Stored data entries >>
# # # # #
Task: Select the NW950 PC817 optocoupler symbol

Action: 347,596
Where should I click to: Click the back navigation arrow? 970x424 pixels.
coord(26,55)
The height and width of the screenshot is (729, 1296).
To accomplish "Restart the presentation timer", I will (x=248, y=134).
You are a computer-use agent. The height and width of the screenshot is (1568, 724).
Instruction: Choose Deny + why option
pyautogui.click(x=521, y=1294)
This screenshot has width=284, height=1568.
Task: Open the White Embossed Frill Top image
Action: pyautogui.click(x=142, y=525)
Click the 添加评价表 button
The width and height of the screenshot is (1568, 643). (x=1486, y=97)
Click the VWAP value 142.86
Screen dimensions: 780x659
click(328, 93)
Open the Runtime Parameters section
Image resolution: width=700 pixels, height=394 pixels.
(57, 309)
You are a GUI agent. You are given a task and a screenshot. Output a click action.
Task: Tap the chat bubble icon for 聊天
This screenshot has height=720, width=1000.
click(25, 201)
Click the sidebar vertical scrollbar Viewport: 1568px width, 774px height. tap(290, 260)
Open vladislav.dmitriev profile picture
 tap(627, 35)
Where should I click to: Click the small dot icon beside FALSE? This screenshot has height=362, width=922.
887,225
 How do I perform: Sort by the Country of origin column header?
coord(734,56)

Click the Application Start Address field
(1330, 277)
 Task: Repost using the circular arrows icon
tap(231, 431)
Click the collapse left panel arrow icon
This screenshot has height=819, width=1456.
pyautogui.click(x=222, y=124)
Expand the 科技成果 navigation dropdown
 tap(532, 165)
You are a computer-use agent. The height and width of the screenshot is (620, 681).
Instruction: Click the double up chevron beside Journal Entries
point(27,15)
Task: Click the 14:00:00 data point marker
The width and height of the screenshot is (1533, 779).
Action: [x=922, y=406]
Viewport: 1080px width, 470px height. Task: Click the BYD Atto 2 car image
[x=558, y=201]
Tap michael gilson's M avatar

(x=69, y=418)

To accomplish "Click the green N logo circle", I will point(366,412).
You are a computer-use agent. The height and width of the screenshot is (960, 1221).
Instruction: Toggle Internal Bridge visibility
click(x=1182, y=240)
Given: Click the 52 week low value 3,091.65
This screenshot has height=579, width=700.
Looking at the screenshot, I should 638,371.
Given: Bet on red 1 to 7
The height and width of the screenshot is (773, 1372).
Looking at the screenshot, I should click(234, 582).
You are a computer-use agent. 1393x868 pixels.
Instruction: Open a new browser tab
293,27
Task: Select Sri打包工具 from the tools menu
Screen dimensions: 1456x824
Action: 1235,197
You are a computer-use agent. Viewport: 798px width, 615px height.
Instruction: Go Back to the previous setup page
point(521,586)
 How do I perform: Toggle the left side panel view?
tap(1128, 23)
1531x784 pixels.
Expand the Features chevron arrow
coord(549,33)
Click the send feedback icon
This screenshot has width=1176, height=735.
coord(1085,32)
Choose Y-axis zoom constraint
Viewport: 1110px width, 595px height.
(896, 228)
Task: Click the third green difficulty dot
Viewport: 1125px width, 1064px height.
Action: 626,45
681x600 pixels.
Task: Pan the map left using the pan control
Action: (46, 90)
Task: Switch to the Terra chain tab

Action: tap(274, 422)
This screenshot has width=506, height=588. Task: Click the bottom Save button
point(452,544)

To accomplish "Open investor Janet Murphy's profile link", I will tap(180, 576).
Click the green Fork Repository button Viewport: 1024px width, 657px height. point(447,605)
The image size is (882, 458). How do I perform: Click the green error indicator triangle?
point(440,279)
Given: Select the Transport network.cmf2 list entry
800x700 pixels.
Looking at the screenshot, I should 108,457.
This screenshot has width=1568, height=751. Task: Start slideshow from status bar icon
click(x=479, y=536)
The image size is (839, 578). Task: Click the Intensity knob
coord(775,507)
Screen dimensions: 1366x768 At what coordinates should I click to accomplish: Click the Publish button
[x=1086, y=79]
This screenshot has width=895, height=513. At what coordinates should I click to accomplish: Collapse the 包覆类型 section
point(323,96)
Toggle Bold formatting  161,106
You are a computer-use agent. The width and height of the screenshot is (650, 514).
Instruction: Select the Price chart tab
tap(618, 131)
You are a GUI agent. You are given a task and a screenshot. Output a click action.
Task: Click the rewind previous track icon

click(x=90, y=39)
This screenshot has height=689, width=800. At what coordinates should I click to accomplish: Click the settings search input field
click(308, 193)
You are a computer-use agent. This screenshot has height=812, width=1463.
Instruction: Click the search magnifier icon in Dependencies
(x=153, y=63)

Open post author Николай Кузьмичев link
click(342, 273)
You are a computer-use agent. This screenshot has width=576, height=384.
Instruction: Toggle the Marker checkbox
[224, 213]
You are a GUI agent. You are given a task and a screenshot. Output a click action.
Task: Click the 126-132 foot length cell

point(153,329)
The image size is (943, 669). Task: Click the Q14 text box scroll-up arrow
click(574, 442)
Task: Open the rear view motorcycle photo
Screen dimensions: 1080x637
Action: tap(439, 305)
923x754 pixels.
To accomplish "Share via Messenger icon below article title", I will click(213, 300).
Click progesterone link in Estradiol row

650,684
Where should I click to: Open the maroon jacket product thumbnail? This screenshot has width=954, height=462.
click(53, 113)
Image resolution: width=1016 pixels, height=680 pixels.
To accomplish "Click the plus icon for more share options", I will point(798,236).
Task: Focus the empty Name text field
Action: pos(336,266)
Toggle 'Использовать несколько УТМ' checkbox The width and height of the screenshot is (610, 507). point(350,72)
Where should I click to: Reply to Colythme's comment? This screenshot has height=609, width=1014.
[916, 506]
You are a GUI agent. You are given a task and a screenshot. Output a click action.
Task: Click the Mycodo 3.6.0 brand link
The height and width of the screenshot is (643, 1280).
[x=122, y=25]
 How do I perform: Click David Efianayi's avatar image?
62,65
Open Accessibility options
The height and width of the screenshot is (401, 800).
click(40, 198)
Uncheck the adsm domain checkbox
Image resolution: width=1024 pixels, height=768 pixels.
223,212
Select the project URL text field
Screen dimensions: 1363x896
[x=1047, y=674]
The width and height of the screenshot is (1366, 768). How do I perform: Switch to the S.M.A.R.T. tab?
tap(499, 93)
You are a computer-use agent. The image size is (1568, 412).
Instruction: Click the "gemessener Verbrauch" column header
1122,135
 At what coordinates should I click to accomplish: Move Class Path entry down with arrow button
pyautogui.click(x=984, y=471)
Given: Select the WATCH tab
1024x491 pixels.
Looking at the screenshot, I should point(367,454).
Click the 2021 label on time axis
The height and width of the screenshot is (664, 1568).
# # # # #
INSTRUCTIONS FOR THE TASK >> Give back the records above, character for character.

REPLY >>
Task: Select the NW950 PC817 optocoupler symbol

Action: 347,596
Where should I click to: Click the back navigation arrow? 970x424 pixels.
coord(26,55)
The height and width of the screenshot is (729, 1296).
To accomplish "Restart the presentation timer", I will (x=248, y=134).
You are a computer-use agent. The height and width of the screenshot is (1568, 724).
Instruction: Choose Deny + why option
pyautogui.click(x=521, y=1294)
This screenshot has width=284, height=1568.
Task: Open the White Embossed Frill Top image
Action: pyautogui.click(x=142, y=525)
Click the 添加评价表 button
The width and height of the screenshot is (1568, 643). (x=1486, y=97)
Click the VWAP value 142.86
Screen dimensions: 780x659
click(328, 93)
Open the Runtime Parameters section
Image resolution: width=700 pixels, height=394 pixels.
(57, 309)
You are a GUI agent. You are given a task and a screenshot. Output a click action.
Task: Tap the chat bubble icon for 聊天
This screenshot has height=720, width=1000.
click(25, 201)
Click the sidebar vertical scrollbar Viewport: 1568px width, 774px height. tap(290, 260)
Open vladislav.dmitriev profile picture
 tap(627, 35)
Where should I click to: Click the small dot icon beside FALSE? This screenshot has height=362, width=922.
887,225
 How do I perform: Sort by the Country of origin column header?
coord(734,56)

Click the Application Start Address field
(1330, 277)
 Task: Repost using the circular arrows icon
tap(231, 431)
Click the collapse left panel arrow icon
This screenshot has height=819, width=1456.
pyautogui.click(x=222, y=124)
Expand the 科技成果 navigation dropdown
 tap(532, 165)
You are a computer-use agent. The height and width of the screenshot is (620, 681).
Instruction: Click the double up chevron beside Journal Entries
point(27,15)
Task: Click the 14:00:00 data point marker
The width and height of the screenshot is (1533, 779).
Action: [x=922, y=406]
Viewport: 1080px width, 470px height. Task: Click the BYD Atto 2 car image
[x=558, y=201]
Tap michael gilson's M avatar

(x=69, y=418)

To accomplish "Click the green N logo circle", I will point(366,412).
You are a computer-use agent. The height and width of the screenshot is (960, 1221).
Instruction: Toggle Internal Bridge visibility
click(x=1182, y=240)
Given: Click the 52 week low value 3,091.65
This screenshot has height=579, width=700.
Looking at the screenshot, I should 638,371.
Given: Bet on red 1 to 7
The height and width of the screenshot is (773, 1372).
Looking at the screenshot, I should click(234, 582).
You are a computer-use agent. 1393x868 pixels.
Instruction: Open a new browser tab
293,27
Task: Select Sri打包工具 from the tools menu
Screen dimensions: 1456x824
Action: 1235,197
You are a computer-use agent. Viewport: 798px width, 615px height.
Instruction: Go Back to the previous setup page
point(521,586)
 How do I perform: Toggle the left side panel view?
tap(1128, 23)
1531x784 pixels.
Expand the Features chevron arrow
coord(549,33)
Click the send feedback icon
This screenshot has width=1176, height=735.
coord(1085,32)
Choose Y-axis zoom constraint
Viewport: 1110px width, 595px height.
(896, 228)
Task: Click the third green difficulty dot
Viewport: 1125px width, 1064px height.
Action: 626,45
681x600 pixels.
Task: Pan the map left using the pan control
Action: (46, 90)
Task: Switch to the Terra chain tab

Action: tap(274, 422)
This screenshot has width=506, height=588. Task: Click the bottom Save button
point(452,544)

To accomplish "Open investor Janet Murphy's profile link", I will tap(180, 576).
Click the green Fork Repository button Viewport: 1024px width, 657px height. point(447,605)
The image size is (882, 458). How do I perform: Click the green error indicator triangle?
point(440,279)
Given: Select the Transport network.cmf2 list entry
800x700 pixels.
Looking at the screenshot, I should 108,457.
This screenshot has width=1568, height=751. Task: Start slideshow from status bar icon
click(x=479, y=536)
The image size is (839, 578). Task: Click the Intensity knob
coord(775,507)
Screen dimensions: 1366x768 At what coordinates should I click to accomplish: Click the Publish button
[x=1086, y=79]
This screenshot has width=895, height=513. At what coordinates should I click to accomplish: Collapse the 包覆类型 section
point(323,96)
Toggle Bold formatting  161,106
You are a computer-use agent. The width and height of the screenshot is (650, 514).
Instruction: Select the Price chart tab
tap(618, 131)
You are a GUI agent. You are given a task and a screenshot. Output a click action.
Task: Click the rewind previous track icon

click(x=90, y=39)
This screenshot has height=689, width=800. At what coordinates should I click to accomplish: Click the settings search input field
click(308, 193)
You are a computer-use agent. This screenshot has height=812, width=1463.
Instruction: Click the search magnifier icon in Dependencies
(x=153, y=63)

Open post author Николай Кузьмичев link
click(342, 273)
You are a computer-use agent. This screenshot has width=576, height=384.
Instruction: Toggle the Marker checkbox
[224, 213]
You are a GUI agent. You are given a task and a screenshot. Output a click action.
Task: Click the 126-132 foot length cell

point(153,329)
The image size is (943, 669). Task: Click the Q14 text box scroll-up arrow
click(574, 442)
Task: Open the rear view motorcycle photo
Screen dimensions: 1080x637
Action: tap(439, 305)
923x754 pixels.
To accomplish "Share via Messenger icon below article title", I will click(213, 300).
Click progesterone link in Estradiol row

650,684
Where should I click to: Open the maroon jacket product thumbnail? This screenshot has width=954, height=462.
click(53, 113)
Image resolution: width=1016 pixels, height=680 pixels.
To accomplish "Click the plus icon for more share options", I will point(798,236).
Task: Focus the empty Name text field
Action: pos(336,266)
Toggle 'Использовать несколько УТМ' checkbox The width and height of the screenshot is (610, 507). point(350,72)
Where should I click to: Reply to Colythme's comment? This screenshot has height=609, width=1014.
[916, 506]
You are a GUI agent. You are given a task and a screenshot. Output a click action.
Task: Click the Mycodo 3.6.0 brand link
The height and width of the screenshot is (643, 1280).
[x=122, y=25]
 How do I perform: Click David Efianayi's avatar image?
62,65
Open Accessibility options
The height and width of the screenshot is (401, 800).
click(40, 198)
Uncheck the adsm domain checkbox
Image resolution: width=1024 pixels, height=768 pixels.
223,212
Select the project URL text field
Screen dimensions: 1363x896
[x=1047, y=674]
The width and height of the screenshot is (1366, 768). How do I perform: Switch to the S.M.A.R.T. tab?
tap(499, 93)
You are a computer-use agent. The image size is (1568, 412).
Instruction: Click the "gemessener Verbrauch" column header
1122,135
 At what coordinates should I click to accomplish: Move Class Path entry down with arrow button
pyautogui.click(x=984, y=471)
Given: Select the WATCH tab
1024x491 pixels.
Looking at the screenshot, I should point(367,454).
Click the 2021 label on time axis
The height and width of the screenshot is (664, 1568).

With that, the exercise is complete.